▶ THE TASK:
Copy out the part of the records that starts with the line containing "Screen dimensions: 178x117" and ends with the line containing "Action: click(x=66, y=33)", keeping both of those lines.
================
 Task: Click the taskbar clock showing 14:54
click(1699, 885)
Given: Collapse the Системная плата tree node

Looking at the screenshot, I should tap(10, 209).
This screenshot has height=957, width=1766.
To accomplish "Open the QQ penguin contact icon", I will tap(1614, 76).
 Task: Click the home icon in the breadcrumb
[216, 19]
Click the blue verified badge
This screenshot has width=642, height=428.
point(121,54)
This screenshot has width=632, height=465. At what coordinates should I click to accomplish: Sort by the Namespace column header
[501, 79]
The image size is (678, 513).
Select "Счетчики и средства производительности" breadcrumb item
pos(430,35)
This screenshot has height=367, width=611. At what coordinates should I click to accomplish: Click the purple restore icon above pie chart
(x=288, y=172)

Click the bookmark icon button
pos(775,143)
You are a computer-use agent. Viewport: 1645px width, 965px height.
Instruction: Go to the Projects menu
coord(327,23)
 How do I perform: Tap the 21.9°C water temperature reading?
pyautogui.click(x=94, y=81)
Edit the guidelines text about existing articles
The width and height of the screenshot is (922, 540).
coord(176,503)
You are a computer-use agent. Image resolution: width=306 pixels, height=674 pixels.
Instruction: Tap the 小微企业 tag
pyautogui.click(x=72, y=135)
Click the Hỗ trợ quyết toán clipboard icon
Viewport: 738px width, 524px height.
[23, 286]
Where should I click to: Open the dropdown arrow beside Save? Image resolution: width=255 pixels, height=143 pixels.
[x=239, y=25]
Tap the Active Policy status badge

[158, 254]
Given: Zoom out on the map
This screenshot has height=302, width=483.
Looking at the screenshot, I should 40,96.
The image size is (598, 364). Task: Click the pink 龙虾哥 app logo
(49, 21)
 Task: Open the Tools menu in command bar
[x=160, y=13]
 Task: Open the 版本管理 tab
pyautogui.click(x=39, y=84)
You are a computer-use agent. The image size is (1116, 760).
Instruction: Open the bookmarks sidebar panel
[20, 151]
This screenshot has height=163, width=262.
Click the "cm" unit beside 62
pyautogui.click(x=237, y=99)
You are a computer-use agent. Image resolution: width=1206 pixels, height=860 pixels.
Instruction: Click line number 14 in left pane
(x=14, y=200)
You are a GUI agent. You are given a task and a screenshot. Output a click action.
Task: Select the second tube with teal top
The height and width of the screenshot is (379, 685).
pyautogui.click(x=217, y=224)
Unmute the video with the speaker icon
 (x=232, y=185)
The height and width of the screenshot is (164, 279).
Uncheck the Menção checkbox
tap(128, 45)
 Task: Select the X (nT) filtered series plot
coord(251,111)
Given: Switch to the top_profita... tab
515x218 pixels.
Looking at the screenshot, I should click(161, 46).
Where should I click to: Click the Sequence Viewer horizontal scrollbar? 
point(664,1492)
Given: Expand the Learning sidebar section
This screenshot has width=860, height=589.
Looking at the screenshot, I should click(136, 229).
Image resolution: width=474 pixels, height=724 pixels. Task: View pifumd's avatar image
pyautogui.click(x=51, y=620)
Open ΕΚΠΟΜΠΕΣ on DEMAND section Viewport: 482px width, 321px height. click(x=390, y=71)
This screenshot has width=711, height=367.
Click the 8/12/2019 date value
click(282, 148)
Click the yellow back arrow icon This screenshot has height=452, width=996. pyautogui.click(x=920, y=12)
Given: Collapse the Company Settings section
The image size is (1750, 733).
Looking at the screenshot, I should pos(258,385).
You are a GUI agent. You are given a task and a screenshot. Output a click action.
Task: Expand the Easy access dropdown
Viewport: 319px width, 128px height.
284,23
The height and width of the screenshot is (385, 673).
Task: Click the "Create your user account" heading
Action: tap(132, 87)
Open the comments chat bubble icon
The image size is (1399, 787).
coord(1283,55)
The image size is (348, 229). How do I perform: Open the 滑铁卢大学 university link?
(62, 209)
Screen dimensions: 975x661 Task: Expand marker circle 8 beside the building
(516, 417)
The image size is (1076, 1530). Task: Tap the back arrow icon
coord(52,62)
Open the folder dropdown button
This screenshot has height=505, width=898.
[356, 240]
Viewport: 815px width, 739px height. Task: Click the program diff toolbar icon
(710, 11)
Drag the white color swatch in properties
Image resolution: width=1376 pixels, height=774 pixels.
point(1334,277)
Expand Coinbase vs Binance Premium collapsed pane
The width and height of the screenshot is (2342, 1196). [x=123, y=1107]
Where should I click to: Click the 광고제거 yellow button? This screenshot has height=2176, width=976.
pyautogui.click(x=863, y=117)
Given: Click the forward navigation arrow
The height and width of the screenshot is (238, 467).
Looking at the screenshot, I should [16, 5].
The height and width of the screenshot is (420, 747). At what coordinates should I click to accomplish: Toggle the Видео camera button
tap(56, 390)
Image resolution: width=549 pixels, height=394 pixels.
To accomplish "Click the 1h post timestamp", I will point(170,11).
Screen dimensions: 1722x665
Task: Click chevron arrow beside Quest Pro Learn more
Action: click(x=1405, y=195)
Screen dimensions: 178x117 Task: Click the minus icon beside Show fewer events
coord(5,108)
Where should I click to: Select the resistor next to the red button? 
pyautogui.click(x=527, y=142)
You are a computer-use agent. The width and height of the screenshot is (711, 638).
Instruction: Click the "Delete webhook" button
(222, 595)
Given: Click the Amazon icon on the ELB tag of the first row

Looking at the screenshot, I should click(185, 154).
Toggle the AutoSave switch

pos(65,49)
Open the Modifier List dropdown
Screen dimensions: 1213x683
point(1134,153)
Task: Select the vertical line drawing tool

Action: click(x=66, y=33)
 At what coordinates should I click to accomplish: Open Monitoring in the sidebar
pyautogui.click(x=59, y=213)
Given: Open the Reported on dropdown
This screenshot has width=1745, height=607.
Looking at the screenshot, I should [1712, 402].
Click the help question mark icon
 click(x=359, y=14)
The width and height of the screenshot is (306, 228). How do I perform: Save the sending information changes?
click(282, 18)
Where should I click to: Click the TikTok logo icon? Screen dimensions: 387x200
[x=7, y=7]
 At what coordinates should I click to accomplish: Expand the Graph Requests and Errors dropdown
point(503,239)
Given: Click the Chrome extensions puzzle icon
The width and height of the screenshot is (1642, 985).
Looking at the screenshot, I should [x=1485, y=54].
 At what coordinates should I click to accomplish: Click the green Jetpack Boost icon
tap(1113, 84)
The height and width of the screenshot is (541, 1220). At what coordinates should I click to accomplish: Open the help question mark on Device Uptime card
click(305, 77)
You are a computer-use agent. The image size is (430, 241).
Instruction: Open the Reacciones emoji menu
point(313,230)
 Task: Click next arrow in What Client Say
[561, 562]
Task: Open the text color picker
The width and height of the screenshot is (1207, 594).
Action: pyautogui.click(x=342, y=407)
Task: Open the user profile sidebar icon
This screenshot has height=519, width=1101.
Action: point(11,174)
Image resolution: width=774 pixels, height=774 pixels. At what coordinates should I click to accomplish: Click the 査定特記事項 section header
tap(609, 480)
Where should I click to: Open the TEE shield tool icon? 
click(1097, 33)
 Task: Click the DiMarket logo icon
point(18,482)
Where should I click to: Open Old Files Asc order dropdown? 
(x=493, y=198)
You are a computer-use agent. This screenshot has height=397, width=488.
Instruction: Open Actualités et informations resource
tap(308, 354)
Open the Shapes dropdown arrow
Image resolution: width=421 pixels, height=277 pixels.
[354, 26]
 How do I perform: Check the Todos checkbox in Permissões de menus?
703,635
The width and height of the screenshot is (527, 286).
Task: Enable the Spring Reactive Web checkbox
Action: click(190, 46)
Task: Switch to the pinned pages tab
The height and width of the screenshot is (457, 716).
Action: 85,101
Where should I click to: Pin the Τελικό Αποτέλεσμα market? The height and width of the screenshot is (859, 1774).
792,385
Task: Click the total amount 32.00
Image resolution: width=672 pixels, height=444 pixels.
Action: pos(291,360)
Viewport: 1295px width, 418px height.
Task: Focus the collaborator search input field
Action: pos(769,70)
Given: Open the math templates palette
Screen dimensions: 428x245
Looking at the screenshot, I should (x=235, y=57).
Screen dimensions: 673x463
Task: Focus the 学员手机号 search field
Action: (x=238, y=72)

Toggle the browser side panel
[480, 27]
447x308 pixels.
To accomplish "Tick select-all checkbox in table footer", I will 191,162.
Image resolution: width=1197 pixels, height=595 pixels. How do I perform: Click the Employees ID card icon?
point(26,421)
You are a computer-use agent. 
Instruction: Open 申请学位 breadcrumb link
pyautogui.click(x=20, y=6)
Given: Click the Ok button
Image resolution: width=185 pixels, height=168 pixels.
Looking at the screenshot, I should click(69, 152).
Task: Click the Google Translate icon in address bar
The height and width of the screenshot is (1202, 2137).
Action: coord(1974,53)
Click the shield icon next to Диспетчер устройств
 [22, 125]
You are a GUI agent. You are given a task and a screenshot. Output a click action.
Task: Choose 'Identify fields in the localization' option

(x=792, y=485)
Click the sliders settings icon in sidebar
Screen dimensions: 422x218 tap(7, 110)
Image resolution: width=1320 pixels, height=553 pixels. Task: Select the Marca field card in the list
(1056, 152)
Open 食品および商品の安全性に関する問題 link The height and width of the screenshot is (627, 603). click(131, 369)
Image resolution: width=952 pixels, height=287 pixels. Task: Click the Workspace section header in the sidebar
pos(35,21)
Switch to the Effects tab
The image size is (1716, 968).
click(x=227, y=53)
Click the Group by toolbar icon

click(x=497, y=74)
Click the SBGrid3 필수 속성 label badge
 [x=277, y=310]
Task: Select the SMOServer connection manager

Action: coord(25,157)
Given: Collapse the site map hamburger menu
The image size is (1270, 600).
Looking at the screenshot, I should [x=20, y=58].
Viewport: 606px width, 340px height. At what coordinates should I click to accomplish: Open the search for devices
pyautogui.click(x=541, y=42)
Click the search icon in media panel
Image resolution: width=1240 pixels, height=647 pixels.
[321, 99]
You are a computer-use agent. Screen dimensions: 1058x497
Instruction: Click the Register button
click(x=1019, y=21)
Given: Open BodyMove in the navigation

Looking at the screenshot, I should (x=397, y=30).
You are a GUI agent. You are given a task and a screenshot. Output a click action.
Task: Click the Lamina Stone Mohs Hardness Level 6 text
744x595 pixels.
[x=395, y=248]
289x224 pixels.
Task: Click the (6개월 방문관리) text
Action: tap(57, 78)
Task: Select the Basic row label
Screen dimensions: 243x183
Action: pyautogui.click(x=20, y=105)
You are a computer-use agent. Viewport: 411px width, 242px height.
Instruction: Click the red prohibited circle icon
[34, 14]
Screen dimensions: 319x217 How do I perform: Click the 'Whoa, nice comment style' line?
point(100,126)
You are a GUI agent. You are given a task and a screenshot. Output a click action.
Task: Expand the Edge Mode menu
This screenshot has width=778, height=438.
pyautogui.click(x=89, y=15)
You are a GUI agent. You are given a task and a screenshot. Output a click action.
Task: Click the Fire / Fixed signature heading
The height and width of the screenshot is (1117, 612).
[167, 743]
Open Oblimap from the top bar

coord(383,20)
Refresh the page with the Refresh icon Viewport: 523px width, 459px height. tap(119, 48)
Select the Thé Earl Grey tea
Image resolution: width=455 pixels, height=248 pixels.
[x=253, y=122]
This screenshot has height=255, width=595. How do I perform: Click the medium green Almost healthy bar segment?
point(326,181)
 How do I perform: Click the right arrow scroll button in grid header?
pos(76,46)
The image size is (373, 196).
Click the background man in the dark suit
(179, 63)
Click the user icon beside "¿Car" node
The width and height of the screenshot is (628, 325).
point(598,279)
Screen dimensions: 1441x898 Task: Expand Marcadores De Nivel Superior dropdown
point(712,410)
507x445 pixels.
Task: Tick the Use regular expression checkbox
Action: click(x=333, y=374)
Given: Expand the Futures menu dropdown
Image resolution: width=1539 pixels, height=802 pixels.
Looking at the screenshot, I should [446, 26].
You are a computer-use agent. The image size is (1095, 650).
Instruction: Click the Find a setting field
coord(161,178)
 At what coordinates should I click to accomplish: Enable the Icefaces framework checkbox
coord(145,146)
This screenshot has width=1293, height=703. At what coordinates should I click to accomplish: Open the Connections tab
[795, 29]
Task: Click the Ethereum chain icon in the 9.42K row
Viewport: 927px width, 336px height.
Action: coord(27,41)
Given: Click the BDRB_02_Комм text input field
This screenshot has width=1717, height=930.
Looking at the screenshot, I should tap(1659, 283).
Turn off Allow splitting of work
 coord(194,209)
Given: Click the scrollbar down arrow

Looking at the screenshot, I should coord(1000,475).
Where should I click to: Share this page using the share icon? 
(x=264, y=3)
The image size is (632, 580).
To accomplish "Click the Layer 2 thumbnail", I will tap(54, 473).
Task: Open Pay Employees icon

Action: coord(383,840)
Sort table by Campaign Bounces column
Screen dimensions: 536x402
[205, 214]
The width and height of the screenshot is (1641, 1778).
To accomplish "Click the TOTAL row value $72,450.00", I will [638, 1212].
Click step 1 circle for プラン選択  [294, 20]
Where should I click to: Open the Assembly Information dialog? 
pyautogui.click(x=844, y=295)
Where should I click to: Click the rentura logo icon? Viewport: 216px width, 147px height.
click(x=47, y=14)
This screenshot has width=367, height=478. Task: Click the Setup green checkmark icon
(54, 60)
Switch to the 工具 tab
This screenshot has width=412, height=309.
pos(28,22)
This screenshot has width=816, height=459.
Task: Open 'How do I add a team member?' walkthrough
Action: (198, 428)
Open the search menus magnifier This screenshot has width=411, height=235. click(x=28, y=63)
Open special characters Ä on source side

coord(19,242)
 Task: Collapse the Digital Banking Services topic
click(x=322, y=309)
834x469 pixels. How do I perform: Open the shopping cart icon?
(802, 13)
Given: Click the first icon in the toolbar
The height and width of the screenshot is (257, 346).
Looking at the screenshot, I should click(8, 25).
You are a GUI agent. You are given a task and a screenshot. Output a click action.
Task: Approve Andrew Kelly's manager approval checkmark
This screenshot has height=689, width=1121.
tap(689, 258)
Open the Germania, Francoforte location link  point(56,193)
================
▶ SOLUTION FOR THIS PROBLEM:
Screen dimensions: 178x117 Task: Click the minus icon beside Show fewer events
coord(5,108)
Where should I click to: Select the resistor next to the red button? 
pyautogui.click(x=527, y=142)
You are a computer-use agent. The width and height of the screenshot is (711, 638).
Instruction: Click the "Delete webhook" button
(222, 595)
Given: Click the Amazon icon on the ELB tag of the first row

Looking at the screenshot, I should click(185, 154).
Toggle the AutoSave switch

pos(65,49)
Open the Modifier List dropdown
Screen dimensions: 1213x683
point(1134,153)
Task: Select the vertical line drawing tool

Action: click(x=66, y=33)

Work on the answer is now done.